Karl Patterson Schmidt | |
---|---|
Born |
Lake Forest, Illinois, U.S.A. |
June 19, 1890
Died | September 26, 1957 Chicago, Illinois, U.S.A. |
(aged 67)
Citizenship | American |
Fields | Biology, Herpetology, Animal geographies |
Institutions | American Museum of Natural History, Chicago Natural History Museum |
Alma mater | Lake Forest Academy, Cornell University |
Notable students | Robert F. Inger |
Notable awards | Guggenheim fellowship (1932), elected to National Academy of Sciences (1956), Ecological Society of America Eminent Ecologist (1957) |
Author abbrev. (zoology) | K. P. Schmidt |
Spouse | Margaret Wightman |
Karl Patterson Schmidt (June 19, 1890, Lake Forest, Illinois – September 26, 1957, Chicago) was an American herpetologist.
Schmidt was the son of George W. Schmidt and Margaret Patterson Schmidt. George W. Schmidt was a German professor who, at the time of Karl Schmidt's birth, was teaching in Lake Forest, Illinois. His family left the city in 1907 and settled in Wisconsin. They worked on a farm near Stanley, Wisconsin, where his mother and his younger brother died in a fire on August 7, 1935. The brother, Franklin J. W. Schmidt, had been prominent in the then new field of wildlife management. Karl Schmidt married Margaret Wightman in 1919, and they had two sons, John and Robert.
In 1913, Schmidt entered Cornell University to study biology and geology. In 1915, he discovered his preference for herpetology during a four-month training course at the Perdee Oil Company in Louisiana. In 1916, he received the degree of Bachelor of Arts and made his first geological expedition to Santo Domingo.

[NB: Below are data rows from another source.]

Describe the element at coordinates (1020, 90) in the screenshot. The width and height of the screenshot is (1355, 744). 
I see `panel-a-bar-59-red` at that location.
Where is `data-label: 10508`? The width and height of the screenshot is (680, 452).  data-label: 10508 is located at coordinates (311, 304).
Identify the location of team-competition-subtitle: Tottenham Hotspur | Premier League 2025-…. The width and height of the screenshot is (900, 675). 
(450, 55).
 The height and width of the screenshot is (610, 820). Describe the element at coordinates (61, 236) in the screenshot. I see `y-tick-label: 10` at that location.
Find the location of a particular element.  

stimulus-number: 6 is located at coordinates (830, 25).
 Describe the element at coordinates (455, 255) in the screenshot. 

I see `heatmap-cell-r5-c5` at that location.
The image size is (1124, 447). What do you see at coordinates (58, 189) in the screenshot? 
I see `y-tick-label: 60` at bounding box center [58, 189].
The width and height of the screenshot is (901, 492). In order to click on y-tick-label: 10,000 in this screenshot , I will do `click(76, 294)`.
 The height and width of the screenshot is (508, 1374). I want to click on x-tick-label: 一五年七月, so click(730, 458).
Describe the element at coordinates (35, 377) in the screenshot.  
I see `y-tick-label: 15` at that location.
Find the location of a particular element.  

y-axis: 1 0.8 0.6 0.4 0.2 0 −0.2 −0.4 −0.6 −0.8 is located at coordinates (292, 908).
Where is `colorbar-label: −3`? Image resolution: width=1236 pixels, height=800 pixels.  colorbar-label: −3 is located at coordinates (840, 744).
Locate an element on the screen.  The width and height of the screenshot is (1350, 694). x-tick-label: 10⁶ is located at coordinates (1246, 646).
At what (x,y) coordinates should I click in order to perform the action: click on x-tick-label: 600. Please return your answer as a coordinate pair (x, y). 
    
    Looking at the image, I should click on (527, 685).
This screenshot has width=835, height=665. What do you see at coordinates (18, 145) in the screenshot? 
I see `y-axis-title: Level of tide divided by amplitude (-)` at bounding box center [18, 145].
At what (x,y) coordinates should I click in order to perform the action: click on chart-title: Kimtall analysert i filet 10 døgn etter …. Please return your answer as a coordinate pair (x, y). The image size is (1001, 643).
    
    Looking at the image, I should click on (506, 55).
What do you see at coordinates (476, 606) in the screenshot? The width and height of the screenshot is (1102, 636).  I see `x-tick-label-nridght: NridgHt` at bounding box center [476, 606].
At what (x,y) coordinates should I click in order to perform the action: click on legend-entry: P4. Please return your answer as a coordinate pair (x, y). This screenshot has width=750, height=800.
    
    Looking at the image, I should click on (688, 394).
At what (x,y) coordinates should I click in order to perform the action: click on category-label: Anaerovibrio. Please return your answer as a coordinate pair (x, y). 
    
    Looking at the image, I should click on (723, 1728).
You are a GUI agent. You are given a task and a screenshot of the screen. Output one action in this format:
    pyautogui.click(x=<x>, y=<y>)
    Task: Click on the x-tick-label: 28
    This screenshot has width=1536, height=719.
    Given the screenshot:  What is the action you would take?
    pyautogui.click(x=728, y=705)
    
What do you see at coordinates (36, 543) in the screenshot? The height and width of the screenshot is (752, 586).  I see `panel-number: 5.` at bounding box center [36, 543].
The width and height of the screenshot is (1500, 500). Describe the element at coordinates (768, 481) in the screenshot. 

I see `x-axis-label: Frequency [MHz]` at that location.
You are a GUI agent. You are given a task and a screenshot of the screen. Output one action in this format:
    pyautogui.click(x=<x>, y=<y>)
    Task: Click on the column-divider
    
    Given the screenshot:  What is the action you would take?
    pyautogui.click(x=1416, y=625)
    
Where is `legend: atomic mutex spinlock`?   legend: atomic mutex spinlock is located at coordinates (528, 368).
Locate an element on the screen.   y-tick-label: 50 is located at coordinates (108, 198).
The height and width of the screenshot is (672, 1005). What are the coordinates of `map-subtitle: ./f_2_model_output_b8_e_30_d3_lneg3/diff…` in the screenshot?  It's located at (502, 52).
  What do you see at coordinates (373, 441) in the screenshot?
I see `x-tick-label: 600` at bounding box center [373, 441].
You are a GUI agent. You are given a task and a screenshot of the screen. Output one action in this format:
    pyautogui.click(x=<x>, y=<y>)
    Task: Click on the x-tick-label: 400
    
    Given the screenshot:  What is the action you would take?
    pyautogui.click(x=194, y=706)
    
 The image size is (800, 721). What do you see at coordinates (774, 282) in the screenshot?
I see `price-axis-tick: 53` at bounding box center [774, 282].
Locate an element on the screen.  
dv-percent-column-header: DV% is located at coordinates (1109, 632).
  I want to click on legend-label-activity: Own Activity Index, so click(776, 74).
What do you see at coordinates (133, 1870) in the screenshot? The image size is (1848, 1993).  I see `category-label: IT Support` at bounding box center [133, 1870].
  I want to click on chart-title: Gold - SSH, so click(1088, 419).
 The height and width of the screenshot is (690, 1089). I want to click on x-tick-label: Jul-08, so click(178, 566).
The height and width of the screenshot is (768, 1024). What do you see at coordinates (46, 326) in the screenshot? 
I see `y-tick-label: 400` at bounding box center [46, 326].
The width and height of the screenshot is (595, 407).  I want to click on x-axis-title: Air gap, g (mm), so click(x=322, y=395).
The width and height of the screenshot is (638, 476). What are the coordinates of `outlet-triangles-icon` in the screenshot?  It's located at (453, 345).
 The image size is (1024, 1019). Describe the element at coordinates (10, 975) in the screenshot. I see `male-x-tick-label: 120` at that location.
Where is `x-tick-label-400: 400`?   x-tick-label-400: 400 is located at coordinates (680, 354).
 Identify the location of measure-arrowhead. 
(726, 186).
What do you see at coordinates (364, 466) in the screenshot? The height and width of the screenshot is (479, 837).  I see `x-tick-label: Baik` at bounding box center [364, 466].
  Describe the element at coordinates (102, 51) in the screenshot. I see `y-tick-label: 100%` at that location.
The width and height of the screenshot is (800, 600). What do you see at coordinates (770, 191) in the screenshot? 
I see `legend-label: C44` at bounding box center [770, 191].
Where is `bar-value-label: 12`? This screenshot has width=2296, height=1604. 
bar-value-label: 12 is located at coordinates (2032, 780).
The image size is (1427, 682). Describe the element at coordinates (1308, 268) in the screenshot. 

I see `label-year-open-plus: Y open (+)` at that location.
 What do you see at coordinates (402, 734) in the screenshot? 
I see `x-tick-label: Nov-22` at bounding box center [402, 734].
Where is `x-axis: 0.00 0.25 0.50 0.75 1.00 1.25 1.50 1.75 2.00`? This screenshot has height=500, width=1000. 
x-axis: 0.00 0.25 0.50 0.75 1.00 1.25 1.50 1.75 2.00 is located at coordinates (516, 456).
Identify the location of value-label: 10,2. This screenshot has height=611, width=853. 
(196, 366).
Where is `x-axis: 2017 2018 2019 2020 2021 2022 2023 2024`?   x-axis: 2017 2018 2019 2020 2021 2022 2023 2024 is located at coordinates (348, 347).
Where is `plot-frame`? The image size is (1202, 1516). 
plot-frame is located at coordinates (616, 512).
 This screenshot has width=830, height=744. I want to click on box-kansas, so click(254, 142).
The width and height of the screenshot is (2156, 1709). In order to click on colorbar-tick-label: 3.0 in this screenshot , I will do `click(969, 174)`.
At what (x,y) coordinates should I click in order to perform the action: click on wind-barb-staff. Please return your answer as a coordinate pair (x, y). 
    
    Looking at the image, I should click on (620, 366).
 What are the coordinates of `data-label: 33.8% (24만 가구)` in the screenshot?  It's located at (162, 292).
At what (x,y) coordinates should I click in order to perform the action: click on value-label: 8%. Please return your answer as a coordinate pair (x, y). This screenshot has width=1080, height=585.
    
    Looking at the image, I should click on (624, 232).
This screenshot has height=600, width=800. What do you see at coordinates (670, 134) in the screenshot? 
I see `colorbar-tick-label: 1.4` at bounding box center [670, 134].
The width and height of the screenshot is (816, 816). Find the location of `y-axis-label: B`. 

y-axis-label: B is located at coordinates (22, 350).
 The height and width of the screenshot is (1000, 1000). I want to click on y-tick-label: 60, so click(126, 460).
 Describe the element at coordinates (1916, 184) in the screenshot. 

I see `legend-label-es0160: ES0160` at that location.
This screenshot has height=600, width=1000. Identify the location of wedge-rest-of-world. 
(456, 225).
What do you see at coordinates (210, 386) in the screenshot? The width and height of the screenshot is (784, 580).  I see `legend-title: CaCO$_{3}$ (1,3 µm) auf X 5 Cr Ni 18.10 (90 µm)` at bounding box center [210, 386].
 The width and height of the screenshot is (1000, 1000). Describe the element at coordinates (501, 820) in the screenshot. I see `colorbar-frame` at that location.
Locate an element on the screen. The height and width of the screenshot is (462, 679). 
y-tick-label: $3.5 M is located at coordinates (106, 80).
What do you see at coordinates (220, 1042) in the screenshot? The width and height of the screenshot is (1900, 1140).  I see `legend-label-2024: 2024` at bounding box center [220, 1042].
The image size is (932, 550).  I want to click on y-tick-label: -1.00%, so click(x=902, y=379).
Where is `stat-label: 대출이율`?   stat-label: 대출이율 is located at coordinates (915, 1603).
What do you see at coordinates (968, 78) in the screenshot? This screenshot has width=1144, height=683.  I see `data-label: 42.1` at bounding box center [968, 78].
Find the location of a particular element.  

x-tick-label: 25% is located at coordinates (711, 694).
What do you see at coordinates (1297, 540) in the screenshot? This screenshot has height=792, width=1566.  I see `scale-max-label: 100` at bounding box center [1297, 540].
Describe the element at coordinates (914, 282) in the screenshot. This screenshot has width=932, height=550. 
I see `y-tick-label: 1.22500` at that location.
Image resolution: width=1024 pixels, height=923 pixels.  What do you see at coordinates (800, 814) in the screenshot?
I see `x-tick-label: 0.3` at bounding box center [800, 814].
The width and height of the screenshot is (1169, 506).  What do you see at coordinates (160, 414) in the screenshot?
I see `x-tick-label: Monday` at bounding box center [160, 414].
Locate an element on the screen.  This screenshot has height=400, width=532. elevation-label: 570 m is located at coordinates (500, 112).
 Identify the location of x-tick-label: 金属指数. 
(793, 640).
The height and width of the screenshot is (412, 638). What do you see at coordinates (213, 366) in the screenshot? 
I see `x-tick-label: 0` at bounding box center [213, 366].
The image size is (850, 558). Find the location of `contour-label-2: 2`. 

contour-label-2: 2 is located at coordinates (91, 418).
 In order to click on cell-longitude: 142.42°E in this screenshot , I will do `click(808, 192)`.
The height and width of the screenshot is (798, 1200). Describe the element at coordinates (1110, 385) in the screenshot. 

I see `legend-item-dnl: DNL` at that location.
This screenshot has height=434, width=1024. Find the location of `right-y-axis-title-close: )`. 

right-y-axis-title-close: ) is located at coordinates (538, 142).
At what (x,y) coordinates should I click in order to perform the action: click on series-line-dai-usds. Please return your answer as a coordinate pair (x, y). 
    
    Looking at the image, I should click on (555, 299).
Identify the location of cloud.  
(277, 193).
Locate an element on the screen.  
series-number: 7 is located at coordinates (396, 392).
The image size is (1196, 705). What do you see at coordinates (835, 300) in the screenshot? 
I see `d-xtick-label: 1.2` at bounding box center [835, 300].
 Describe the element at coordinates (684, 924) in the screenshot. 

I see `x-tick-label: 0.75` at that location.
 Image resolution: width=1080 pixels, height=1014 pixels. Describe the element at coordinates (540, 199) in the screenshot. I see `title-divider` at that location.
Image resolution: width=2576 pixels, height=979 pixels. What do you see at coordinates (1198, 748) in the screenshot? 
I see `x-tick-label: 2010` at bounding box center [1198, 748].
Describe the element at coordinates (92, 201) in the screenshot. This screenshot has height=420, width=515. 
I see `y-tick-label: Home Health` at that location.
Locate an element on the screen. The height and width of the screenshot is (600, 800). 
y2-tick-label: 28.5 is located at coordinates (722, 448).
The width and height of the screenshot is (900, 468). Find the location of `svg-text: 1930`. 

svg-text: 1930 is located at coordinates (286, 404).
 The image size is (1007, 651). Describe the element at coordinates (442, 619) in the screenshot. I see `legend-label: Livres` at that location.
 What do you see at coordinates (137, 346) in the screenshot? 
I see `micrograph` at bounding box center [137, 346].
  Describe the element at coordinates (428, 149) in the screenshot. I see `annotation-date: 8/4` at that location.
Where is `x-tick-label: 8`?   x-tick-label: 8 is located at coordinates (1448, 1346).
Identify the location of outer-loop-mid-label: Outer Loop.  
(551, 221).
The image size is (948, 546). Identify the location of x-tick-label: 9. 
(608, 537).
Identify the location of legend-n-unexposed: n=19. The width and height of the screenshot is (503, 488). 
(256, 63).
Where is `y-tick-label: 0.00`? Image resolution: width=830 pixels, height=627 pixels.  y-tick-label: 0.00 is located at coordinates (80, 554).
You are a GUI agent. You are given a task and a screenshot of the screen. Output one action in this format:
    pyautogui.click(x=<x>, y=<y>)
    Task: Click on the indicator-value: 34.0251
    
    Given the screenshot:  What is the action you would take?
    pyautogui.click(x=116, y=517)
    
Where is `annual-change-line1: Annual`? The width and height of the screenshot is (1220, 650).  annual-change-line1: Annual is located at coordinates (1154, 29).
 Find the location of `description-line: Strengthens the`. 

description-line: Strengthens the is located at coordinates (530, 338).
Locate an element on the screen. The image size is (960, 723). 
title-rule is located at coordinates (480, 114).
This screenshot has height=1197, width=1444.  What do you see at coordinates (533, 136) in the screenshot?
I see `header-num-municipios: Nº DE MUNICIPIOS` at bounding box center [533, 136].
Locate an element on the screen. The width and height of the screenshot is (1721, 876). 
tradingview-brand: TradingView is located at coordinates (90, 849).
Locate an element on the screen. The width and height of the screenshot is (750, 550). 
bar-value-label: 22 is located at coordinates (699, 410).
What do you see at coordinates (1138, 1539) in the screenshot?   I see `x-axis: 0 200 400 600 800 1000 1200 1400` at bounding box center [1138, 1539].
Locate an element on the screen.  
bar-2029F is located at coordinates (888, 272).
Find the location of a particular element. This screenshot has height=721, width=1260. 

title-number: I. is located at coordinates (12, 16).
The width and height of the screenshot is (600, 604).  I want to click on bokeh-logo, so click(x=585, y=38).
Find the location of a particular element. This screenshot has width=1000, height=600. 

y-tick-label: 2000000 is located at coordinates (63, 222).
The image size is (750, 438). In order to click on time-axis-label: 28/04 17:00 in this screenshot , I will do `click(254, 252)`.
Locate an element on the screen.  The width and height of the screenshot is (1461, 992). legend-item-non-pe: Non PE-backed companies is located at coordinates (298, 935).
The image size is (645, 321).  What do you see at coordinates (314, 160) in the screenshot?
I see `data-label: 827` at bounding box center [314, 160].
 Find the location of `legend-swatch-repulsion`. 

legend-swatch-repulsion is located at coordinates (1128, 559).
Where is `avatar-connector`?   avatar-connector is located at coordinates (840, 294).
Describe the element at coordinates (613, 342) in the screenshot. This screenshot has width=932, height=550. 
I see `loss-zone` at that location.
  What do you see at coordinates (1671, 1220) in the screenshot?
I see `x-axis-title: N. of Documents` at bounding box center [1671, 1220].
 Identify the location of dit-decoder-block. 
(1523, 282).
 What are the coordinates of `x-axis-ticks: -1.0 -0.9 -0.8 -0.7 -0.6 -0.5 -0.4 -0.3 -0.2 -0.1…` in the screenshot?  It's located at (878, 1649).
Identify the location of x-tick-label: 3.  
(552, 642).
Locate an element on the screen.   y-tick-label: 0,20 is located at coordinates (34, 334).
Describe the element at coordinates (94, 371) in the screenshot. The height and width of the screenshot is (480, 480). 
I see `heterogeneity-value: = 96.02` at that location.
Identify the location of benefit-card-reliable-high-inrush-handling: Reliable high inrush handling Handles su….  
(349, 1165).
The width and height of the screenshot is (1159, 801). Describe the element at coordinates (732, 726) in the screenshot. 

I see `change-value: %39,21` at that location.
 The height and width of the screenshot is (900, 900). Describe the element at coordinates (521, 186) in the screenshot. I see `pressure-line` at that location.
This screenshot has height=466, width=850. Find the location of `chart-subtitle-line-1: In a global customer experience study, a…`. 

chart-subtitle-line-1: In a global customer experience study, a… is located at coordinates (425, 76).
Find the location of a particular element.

In 1952 he was awarded an honorary Doctor of Science degree by Earlham College.
From 1916 to 1922, he worked as scientific assistant in herpetology at the American Museum of Natural History in New York, under the well-known American herpetologists Mary Cynthia Dickerson and Gladwyn K. Noble. He made his first collecting expedition to Puerto Rico in 1919, then became the assistant curator of reptiles and amphibians at the Field Museum of Natural History in Chicago in 1922. From 1923 to 1934, he made several collecting expeditions for that museum to Central and South America, which took him to Honduras (1923), Brazil (1926) and Guatemala (1933–1934). In 1937, he became the editor of the herpetology and ichthyology journal Copeia, a post he occupied until 1949. In 1938, he served in the U.S. Army. He became the chief curator of zoology at the Field Museum in 1941, where he remained until his retirement in 1955. From 1942 to 1946, he was the president of the American Society of Ichthyologists and Herpetologists (ASIH). In 1953, he made his last expedition, which was to Israel.